When Mara knocked on doors in all eight wards in his 2008 at-large D.C. Council bid, he found the “greatest unifer” among voters across the District was worry about the state D.C. public schools. Voters who have kids enrolled in D.C. public schools were not the only voices of concern. Retirees and unmarried voters, too, cited a quality public school system as critical the overall health of the District. Many voters Mara talked to mentioned the struggling state of D.C. schools when they admitted that they might move out of D.C.  

Mara says that "we need to look at...DC public schools as jobs creators." An education system that prepares future generations of District students for good jobs in a growing economy is the key to school reform that will improve quality of life, keeping residents from fleeing the District.

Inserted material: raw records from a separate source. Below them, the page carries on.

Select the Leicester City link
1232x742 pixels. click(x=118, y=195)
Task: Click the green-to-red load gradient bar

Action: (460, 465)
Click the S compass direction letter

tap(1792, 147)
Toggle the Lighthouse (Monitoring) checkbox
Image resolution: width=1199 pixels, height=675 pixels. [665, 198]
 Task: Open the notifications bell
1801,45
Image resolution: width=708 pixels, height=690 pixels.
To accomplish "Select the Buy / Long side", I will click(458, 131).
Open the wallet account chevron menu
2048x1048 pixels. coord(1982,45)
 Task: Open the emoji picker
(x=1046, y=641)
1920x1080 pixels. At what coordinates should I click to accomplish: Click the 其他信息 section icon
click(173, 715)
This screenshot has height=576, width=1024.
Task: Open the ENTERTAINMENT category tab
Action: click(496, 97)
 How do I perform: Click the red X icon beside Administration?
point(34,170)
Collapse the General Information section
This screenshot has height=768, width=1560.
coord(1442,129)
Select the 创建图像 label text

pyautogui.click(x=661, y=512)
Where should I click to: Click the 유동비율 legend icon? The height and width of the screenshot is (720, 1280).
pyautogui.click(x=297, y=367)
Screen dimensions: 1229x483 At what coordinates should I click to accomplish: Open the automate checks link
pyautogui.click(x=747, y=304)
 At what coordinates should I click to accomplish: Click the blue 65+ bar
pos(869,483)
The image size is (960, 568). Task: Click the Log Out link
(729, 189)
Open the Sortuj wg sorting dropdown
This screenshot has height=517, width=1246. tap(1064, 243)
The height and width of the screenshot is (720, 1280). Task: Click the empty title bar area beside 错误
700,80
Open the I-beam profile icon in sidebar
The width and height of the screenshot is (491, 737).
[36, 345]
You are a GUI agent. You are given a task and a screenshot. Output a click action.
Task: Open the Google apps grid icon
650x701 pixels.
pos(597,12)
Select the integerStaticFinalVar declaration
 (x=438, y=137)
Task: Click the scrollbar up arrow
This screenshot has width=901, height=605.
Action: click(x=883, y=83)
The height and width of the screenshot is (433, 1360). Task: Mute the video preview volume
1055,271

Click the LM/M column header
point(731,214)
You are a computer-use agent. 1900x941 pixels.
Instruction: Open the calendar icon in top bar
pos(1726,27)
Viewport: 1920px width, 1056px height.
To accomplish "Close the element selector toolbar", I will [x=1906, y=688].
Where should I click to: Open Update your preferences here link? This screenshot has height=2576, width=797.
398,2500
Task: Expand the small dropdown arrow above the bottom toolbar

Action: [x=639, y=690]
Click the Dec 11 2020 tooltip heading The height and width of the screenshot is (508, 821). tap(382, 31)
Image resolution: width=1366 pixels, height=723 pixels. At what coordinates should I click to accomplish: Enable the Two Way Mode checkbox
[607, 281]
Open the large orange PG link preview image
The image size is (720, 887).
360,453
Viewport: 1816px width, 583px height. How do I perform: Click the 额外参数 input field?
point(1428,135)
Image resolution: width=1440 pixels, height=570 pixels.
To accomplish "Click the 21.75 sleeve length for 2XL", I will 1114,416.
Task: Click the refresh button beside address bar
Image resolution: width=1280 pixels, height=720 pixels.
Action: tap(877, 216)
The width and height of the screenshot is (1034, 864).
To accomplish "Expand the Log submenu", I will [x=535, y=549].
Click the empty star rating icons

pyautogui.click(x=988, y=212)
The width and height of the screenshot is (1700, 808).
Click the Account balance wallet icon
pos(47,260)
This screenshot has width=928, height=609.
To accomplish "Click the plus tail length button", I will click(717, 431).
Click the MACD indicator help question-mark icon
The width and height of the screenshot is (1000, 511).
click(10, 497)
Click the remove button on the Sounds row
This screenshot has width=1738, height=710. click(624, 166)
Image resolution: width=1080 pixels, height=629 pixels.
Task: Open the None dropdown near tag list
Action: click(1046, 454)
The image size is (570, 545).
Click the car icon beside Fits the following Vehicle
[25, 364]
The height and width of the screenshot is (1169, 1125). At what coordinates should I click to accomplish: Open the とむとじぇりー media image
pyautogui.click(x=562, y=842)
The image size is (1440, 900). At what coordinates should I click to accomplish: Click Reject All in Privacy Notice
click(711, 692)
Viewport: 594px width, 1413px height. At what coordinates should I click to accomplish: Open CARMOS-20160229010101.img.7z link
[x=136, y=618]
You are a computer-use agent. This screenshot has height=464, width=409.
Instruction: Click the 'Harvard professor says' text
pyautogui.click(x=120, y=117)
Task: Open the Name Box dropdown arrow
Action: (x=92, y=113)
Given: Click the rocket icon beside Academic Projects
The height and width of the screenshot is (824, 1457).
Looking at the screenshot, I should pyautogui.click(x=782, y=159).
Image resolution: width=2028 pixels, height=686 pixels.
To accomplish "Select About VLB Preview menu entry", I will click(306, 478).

One point over which Mara is standing his ground: the tenure of D.C. Schools Chancellor Michele Rhee. Polls indicate that Rhee is particularly unpopular among public school parents. Mara doesn’t share those parents’ disapproval. He is firmly behind the chancellor and her reform agenda. Mara’s answer to Rhee skeptics? Rhee as chancellor offers accountability for the entire public school system centralized in one office, and Mara thinks that crucial for any plan to improve D.C. public schools.

Even if Mara can quash qualms about his qualifications by stressing his community involvement and his immersion in the thorny details of education policy, it might be Mara’s unabashed support for Michelle Rhee may stand in the way of a seat on the school board. This may weigh heavier on him than having Republican registration and not having kids in DC public schools.